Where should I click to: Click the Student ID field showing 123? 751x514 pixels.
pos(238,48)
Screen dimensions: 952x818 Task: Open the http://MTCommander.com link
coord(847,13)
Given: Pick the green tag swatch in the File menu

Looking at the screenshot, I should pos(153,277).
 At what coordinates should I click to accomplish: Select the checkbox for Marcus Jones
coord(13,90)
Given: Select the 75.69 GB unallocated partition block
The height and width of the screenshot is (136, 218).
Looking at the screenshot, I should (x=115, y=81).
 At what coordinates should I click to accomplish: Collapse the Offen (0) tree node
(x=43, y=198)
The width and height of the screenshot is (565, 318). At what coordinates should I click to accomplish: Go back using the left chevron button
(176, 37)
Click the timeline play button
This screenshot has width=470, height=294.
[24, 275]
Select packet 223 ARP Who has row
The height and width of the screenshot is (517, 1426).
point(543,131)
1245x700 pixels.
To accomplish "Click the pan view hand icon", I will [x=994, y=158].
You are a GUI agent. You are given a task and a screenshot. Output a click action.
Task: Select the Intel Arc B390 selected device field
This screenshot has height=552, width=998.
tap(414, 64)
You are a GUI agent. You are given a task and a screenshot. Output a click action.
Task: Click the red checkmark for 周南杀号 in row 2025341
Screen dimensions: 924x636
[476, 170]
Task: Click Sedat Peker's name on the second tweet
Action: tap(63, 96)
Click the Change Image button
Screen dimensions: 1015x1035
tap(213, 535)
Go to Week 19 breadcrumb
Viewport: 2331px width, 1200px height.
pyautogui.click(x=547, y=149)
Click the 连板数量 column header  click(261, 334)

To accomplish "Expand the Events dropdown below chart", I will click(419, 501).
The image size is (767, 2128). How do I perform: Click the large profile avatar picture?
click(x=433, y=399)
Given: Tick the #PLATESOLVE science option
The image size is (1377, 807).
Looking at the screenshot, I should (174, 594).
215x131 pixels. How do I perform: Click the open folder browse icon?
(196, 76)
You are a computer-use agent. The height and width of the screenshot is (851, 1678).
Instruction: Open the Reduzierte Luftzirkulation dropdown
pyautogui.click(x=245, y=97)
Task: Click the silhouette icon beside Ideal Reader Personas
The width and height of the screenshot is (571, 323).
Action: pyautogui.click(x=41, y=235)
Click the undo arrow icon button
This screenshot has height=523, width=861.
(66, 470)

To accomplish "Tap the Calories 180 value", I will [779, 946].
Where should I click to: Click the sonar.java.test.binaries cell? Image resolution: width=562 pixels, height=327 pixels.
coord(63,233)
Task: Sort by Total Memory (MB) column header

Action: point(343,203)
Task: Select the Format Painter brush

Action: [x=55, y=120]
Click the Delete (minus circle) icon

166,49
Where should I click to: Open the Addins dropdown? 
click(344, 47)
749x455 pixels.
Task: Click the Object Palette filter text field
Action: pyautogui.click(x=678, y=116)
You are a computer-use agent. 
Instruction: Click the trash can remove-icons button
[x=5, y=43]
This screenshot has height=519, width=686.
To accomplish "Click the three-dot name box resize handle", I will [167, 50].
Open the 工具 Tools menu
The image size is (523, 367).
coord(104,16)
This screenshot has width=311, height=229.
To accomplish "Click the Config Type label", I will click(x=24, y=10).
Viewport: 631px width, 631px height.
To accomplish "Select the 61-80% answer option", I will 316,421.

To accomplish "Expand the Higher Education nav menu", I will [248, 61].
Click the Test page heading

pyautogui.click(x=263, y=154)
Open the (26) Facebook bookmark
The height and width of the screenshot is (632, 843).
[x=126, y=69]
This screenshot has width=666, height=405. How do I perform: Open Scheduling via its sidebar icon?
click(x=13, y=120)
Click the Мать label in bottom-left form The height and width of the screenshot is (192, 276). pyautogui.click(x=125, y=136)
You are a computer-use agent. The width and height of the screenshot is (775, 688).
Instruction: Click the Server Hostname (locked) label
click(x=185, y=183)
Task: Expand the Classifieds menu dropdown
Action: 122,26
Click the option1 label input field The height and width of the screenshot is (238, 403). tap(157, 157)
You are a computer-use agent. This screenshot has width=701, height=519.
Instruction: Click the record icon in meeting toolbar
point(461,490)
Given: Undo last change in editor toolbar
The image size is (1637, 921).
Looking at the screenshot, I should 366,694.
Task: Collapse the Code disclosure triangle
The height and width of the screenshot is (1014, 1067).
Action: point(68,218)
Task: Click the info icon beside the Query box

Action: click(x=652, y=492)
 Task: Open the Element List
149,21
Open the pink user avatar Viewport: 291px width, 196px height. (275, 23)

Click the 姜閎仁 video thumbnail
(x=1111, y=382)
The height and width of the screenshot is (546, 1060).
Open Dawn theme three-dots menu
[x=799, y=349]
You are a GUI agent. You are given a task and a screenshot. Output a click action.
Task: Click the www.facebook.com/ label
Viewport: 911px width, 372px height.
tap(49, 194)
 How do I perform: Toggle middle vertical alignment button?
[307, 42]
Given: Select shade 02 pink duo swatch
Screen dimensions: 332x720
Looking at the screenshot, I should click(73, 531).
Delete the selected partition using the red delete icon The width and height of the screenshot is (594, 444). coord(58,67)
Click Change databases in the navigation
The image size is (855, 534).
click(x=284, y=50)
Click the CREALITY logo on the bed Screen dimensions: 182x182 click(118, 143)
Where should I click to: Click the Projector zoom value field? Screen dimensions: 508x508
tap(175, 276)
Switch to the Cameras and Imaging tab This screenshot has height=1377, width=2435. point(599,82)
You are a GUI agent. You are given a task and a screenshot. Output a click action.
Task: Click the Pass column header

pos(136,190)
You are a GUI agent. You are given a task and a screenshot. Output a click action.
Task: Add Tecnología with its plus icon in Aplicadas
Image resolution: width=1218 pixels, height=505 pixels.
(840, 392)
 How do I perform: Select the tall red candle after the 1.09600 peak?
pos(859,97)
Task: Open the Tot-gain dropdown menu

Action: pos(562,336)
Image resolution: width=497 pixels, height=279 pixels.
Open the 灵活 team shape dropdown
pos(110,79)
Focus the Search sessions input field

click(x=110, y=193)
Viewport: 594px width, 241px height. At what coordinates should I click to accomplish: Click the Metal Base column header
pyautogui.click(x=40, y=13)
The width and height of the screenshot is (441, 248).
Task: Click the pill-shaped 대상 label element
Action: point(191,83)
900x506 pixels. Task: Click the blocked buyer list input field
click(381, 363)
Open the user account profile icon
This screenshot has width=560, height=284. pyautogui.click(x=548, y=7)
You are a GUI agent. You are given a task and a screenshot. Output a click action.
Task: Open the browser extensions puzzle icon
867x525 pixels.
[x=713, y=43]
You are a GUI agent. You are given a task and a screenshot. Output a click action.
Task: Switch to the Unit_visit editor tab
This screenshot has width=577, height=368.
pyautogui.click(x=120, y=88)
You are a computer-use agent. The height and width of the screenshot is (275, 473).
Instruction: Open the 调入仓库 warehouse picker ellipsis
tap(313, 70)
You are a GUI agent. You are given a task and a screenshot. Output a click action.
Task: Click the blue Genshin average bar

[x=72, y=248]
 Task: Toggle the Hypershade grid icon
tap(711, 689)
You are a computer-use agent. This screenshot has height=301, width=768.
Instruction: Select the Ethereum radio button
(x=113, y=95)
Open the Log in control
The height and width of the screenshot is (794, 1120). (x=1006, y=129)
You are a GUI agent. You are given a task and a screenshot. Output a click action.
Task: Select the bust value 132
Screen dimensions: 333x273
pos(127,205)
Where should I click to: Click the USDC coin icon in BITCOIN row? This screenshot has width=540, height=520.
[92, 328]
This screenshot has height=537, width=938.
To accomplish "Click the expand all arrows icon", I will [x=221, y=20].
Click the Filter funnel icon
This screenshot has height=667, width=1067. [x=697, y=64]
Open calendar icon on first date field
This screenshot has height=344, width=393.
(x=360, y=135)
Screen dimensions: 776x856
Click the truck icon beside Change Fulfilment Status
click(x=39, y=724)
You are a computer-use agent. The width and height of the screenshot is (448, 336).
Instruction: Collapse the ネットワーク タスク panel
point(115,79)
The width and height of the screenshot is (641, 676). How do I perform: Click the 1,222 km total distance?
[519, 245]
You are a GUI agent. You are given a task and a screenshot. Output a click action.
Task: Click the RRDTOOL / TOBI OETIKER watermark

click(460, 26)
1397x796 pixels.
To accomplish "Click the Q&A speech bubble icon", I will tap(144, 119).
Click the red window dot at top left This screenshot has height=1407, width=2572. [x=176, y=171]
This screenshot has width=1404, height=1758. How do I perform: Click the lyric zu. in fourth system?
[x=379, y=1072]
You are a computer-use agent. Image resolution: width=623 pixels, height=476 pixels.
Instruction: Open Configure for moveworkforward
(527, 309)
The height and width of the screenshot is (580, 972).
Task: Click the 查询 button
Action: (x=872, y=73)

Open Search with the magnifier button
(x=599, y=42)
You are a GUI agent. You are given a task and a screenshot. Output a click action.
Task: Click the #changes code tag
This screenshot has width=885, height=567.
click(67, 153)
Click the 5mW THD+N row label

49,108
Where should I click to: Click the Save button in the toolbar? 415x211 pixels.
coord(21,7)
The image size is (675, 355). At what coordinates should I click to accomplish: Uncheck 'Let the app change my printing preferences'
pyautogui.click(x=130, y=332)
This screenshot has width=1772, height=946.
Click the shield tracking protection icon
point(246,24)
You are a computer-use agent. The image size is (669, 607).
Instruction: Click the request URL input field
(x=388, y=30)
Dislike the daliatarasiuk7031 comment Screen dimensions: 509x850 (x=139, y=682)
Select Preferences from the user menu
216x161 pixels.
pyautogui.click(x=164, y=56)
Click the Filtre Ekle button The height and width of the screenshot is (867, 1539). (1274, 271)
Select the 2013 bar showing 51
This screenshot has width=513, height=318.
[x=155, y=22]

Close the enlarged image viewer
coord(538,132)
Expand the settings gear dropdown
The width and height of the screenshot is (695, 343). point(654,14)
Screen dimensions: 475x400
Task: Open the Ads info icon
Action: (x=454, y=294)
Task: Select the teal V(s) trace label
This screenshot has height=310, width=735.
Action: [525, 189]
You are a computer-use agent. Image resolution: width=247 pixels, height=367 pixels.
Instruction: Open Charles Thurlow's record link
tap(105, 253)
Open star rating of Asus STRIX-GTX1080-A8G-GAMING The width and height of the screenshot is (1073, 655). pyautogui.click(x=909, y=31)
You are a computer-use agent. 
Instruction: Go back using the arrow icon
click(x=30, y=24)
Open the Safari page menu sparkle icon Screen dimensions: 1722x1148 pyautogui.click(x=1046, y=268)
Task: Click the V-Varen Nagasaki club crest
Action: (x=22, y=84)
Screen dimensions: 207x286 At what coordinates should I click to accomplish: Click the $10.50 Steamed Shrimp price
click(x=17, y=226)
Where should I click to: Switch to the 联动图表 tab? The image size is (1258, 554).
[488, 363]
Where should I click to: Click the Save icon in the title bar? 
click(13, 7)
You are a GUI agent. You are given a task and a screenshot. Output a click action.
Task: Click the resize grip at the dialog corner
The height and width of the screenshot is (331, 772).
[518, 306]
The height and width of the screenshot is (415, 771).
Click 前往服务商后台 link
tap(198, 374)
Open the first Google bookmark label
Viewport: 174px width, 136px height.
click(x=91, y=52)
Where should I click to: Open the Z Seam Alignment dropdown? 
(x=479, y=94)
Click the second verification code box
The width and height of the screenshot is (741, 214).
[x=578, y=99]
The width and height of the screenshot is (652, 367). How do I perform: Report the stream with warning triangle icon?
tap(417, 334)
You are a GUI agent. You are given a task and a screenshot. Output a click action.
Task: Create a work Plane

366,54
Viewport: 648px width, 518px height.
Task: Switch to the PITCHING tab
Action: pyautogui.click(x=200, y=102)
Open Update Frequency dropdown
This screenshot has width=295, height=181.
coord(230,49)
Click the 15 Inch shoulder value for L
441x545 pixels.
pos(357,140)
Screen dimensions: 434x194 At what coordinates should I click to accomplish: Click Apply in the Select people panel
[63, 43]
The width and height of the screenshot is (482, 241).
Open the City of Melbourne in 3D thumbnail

###

### Exercise brief
Copy out the lines above word for word, starting with the very first one and continuing through the line containing "Looking at the screenshot, I should (x=115, y=81).", with both ends included.

### Solution for this problem
Where should I click to: Click the Student ID field showing 123? 751x514 pixels.
pos(238,48)
Screen dimensions: 952x818 Task: Open the http://MTCommander.com link
coord(847,13)
Given: Pick the green tag swatch in the File menu

Looking at the screenshot, I should pos(153,277).
 At what coordinates should I click to accomplish: Select the checkbox for Marcus Jones
coord(13,90)
Given: Select the 75.69 GB unallocated partition block
The height and width of the screenshot is (136, 218).
Looking at the screenshot, I should (x=115, y=81).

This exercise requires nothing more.